In fact, in an intensely meritocratic and competitive society like ours, it is better for our child’s mental health to stand one step below the silver medalist, because to get 2nd place and then miss the mark by that much (or that little) is going to oppress the soul of the poor child, and his/her parents will be consumed or obsessed with the question, why can’t you come out tops?


Alas, the child is called by society’s many impersonal coaches to jump hoops so that at the end of one hoop is a hug and a smile waiting for them from the one they desperately seek approval from. But it never lasts, that is, the affection like milk and canned food, has an almost instant expiry date, before they are let go again to earn that same mechanical affection by jumping over another hoop and another and another. 


Mdm Halimah puts it well, even against the same society that was the handmaiden of her pathway to the presidential top spot: “we expect to see a linear progression in their performance with no interruption whatsoever, like some well-oiled machinery.”

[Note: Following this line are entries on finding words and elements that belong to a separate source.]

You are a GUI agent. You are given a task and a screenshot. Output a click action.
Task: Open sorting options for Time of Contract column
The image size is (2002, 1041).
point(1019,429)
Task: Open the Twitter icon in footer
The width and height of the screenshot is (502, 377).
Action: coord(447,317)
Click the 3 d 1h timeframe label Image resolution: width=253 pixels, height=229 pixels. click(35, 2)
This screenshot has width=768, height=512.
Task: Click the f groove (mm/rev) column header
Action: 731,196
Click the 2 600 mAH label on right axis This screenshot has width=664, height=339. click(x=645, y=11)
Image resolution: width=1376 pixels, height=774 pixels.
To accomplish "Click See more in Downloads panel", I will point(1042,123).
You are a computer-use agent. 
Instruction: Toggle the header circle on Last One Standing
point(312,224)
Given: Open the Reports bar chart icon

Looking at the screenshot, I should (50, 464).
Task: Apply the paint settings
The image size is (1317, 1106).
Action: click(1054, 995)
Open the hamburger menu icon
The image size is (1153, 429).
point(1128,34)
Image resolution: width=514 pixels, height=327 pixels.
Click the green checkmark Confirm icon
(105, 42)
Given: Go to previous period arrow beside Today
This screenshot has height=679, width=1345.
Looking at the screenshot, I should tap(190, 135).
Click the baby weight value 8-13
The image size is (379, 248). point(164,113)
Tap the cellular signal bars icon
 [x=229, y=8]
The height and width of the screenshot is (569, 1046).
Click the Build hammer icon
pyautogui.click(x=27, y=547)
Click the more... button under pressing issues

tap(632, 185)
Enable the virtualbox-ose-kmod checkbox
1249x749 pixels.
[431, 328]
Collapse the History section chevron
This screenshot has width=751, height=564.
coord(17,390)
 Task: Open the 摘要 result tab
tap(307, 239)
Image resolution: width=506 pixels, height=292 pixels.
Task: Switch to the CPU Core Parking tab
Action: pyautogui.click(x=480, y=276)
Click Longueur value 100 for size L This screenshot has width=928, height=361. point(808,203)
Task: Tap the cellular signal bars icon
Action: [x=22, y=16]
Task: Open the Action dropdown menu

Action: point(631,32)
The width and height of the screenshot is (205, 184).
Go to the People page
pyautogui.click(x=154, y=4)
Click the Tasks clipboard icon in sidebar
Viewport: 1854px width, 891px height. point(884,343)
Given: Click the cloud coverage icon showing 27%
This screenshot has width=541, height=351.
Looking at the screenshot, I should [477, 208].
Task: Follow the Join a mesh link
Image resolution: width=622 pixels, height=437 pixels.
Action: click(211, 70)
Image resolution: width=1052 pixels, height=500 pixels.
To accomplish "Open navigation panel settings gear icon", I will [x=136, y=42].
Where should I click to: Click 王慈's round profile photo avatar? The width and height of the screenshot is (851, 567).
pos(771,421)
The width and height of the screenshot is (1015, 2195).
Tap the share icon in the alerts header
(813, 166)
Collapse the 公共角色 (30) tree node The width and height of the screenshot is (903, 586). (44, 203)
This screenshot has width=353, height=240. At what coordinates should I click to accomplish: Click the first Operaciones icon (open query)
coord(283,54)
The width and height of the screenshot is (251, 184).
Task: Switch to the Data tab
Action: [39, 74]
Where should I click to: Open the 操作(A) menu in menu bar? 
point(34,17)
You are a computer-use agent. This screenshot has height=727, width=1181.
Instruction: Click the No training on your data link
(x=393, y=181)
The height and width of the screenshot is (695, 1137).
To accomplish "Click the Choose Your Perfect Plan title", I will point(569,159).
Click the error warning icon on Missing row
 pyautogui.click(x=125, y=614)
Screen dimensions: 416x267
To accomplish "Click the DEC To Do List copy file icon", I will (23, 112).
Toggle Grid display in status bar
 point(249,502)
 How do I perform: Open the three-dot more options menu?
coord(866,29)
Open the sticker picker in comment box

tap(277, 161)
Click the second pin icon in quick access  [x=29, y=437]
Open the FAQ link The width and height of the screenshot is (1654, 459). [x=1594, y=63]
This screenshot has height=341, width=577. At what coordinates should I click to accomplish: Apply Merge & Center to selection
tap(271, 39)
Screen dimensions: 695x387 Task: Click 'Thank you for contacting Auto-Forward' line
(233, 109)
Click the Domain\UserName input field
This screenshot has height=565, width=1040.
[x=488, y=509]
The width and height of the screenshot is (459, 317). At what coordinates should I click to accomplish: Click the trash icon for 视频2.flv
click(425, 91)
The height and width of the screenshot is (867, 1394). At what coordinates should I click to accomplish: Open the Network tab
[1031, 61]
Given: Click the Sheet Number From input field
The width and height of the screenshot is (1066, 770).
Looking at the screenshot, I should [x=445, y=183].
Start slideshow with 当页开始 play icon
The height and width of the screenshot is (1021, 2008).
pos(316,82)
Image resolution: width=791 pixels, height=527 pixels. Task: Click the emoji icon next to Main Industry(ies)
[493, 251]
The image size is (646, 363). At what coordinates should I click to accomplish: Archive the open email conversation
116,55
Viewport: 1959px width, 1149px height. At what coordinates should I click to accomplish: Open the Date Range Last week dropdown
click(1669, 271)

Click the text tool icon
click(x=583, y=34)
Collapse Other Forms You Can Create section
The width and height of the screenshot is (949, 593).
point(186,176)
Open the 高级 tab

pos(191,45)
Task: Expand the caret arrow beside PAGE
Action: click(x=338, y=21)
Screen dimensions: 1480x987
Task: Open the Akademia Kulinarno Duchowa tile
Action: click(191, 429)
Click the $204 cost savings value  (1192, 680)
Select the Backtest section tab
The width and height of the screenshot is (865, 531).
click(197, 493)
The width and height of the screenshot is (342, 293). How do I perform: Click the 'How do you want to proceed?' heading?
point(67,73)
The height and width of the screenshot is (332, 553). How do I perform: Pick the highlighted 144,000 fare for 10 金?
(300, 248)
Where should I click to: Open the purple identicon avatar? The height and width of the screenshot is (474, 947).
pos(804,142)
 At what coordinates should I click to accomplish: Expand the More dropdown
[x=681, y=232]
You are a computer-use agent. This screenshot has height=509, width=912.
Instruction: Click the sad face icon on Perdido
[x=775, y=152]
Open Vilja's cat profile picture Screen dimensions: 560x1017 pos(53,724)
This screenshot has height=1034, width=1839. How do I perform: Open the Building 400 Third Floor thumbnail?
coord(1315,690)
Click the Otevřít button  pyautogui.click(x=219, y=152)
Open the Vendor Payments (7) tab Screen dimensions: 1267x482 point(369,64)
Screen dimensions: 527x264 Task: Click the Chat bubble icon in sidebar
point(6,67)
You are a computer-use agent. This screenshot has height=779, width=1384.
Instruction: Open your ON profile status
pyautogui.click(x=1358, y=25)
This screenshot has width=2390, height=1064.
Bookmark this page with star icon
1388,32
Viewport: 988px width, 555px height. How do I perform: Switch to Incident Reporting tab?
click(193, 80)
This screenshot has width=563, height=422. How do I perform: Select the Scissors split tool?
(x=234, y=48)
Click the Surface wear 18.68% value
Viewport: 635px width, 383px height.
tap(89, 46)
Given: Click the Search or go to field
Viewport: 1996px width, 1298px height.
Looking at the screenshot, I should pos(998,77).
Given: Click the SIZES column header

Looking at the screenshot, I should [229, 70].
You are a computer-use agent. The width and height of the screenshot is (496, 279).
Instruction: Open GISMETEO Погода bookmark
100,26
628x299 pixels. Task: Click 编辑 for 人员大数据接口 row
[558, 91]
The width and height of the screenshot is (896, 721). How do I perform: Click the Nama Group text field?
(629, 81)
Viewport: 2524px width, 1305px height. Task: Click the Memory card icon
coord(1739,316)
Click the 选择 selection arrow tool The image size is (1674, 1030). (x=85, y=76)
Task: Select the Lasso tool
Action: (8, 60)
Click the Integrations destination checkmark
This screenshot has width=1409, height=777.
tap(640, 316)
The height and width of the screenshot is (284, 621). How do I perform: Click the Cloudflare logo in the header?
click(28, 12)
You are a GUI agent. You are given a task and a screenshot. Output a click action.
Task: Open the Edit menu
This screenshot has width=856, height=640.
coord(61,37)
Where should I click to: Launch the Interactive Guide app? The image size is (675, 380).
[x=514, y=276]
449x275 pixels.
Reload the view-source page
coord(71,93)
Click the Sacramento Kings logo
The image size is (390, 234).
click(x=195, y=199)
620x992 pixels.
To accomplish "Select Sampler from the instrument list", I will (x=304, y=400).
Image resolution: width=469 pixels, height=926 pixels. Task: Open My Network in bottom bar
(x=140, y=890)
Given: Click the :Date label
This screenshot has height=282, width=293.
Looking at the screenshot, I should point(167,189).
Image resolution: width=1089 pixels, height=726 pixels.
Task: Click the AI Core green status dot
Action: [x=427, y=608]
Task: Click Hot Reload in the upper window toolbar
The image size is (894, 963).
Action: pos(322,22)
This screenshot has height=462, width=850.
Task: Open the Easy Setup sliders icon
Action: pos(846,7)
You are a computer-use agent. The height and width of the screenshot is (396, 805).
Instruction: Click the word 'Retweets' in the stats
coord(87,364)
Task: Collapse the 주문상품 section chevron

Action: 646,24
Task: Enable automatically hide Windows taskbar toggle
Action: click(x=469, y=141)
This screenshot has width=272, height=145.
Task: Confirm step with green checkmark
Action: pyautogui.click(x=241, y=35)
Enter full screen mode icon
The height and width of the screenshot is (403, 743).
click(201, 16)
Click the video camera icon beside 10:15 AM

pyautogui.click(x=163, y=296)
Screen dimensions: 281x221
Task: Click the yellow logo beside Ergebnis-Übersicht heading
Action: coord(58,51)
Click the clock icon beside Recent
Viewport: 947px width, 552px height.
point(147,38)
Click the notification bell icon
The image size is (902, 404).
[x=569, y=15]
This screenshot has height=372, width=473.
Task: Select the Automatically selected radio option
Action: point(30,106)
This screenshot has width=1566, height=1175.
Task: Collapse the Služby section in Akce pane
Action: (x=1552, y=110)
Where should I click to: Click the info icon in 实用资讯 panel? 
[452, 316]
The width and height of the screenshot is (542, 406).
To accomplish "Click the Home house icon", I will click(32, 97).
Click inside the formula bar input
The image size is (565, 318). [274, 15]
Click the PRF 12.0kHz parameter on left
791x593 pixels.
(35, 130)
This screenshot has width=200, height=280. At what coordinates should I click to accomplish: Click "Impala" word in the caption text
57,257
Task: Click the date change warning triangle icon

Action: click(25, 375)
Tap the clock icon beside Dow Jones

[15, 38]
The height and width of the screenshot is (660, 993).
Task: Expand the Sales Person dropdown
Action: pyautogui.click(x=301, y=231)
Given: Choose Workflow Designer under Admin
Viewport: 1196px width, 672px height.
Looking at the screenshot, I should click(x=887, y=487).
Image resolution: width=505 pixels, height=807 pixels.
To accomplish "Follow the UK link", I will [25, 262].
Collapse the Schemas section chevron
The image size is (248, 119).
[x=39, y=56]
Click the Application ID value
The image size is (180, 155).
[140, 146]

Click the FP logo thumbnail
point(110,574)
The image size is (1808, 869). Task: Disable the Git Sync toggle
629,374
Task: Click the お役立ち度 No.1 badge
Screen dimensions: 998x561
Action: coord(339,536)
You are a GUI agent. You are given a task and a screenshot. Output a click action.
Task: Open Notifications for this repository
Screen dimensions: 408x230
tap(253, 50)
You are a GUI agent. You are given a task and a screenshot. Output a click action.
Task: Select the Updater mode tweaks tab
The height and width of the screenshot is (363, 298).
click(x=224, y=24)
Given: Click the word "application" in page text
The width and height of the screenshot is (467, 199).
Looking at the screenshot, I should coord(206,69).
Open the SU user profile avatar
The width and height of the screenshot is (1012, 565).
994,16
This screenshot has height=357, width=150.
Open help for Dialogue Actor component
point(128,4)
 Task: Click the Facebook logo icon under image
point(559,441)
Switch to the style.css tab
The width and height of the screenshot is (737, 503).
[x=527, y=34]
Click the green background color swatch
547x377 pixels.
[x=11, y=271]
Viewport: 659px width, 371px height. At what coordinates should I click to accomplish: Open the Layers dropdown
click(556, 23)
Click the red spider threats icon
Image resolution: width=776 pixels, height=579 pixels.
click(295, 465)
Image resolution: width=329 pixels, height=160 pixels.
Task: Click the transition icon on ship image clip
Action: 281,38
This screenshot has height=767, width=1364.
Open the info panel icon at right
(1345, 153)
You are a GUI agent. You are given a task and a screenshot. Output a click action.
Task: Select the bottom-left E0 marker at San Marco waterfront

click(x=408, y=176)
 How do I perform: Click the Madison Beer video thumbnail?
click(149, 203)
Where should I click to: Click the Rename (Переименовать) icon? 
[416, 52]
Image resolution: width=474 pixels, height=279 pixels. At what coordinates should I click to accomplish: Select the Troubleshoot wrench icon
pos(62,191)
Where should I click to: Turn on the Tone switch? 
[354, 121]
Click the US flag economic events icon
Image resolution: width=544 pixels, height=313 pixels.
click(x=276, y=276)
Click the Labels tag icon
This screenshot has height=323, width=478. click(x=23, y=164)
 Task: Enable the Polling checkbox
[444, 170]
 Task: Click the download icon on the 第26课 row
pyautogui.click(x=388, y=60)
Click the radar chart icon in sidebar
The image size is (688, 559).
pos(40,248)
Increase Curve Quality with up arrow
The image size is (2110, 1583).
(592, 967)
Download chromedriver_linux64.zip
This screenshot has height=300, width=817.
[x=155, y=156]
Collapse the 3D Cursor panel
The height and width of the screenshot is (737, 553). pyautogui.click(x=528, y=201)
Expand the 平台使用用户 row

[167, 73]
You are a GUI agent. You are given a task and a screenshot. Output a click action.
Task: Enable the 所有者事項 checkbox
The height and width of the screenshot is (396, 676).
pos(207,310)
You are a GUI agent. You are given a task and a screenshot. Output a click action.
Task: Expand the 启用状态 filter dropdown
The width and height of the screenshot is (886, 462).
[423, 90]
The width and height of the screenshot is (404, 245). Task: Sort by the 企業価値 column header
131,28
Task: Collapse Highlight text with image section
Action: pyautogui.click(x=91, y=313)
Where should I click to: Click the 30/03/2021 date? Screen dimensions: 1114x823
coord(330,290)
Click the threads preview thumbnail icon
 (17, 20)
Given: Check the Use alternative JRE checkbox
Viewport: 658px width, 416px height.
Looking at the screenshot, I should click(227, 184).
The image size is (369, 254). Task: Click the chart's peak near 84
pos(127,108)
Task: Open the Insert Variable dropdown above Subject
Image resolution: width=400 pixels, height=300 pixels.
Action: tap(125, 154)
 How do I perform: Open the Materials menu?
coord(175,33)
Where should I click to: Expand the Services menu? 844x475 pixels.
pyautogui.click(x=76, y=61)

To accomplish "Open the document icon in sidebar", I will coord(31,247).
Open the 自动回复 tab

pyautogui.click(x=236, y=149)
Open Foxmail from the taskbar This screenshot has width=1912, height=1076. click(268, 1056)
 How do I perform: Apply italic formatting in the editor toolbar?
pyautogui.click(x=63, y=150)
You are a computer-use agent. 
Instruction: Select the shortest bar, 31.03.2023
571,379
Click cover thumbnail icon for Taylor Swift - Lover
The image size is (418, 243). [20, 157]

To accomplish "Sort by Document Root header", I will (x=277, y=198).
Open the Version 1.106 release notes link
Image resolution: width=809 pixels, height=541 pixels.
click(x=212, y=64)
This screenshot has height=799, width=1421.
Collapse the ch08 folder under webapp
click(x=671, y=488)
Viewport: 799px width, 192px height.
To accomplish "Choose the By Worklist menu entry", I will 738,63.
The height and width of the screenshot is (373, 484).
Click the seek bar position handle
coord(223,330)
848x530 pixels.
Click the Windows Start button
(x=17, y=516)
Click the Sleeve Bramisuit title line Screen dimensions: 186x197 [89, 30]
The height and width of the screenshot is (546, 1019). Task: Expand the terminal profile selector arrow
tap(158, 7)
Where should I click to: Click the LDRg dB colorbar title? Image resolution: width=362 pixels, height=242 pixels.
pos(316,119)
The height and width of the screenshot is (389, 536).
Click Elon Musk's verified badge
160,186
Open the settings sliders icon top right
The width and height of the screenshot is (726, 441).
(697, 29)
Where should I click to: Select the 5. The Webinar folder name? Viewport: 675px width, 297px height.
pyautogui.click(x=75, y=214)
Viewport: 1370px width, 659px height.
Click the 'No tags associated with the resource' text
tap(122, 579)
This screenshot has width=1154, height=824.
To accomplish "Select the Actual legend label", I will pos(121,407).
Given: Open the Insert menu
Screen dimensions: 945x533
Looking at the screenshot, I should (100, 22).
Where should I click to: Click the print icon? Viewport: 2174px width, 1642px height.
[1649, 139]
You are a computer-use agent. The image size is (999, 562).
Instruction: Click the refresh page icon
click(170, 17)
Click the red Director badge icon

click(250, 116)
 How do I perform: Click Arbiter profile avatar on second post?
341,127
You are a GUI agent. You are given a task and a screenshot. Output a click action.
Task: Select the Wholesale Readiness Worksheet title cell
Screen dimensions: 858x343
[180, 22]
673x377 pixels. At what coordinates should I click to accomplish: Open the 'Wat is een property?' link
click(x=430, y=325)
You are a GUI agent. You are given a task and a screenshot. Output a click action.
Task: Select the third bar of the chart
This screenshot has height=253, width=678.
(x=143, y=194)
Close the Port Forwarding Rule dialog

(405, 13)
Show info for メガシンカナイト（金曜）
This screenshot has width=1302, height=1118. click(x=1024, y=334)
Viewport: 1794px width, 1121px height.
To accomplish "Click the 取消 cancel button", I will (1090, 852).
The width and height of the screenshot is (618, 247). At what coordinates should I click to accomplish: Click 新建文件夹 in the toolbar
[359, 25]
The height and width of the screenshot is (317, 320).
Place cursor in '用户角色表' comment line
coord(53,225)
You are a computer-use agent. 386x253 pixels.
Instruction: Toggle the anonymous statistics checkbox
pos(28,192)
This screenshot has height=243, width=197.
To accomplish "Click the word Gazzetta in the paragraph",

As an well-oiled machinery, we are all its nuts and bolts, the cogs and wheels in its mechanical flow, chugging along, to ensure it doesn’t deviate from its one-track, linear pathway to superior economic growth and maintaining that first world status. No derailment should stop that flow, and for every derailment, we just have to power the speed up to compensate (if not overcompensate).


This is where Mdm Halimah also observes: “There is still so much ignorance, stereotyping and prejudice in our society against people with mental health issues that parents fear doing more harm than good to their children's future by seeking treatment, which they delay with disastrous consequences."


Well, that ignorance and prejudice flow from how the society is wound up. It still goes anti-clockwise and we are thus none the wiser, or we simply refuse to face up to the reality/truth that something has to give in our relentless one-track advancement.


Let me end with the presidential advice: "It takes a tragedy like this to start us thinking deeply again about the mental health of our young. Most of our children can cope, are resilient and will grow up well. But not all children are the same. Some do need more help and not just from the school, but from everyone."


Yes, in a race, when you fire the first shot, you expect to see winners and losers at the end of it. That finish-line red ribbon is made for only the winner’s chest, and all the others, well, they lost. And we will compare, even if we pretend it really doesn’t matter, because comparing, like the coronavirus, is just highly infectious, and it runs in our veins in a society that is fiercely competitive, always striving for that top spot. 


Indeed, we are a well-oiled machinery, and that is from the horse’s mouth, so to speak.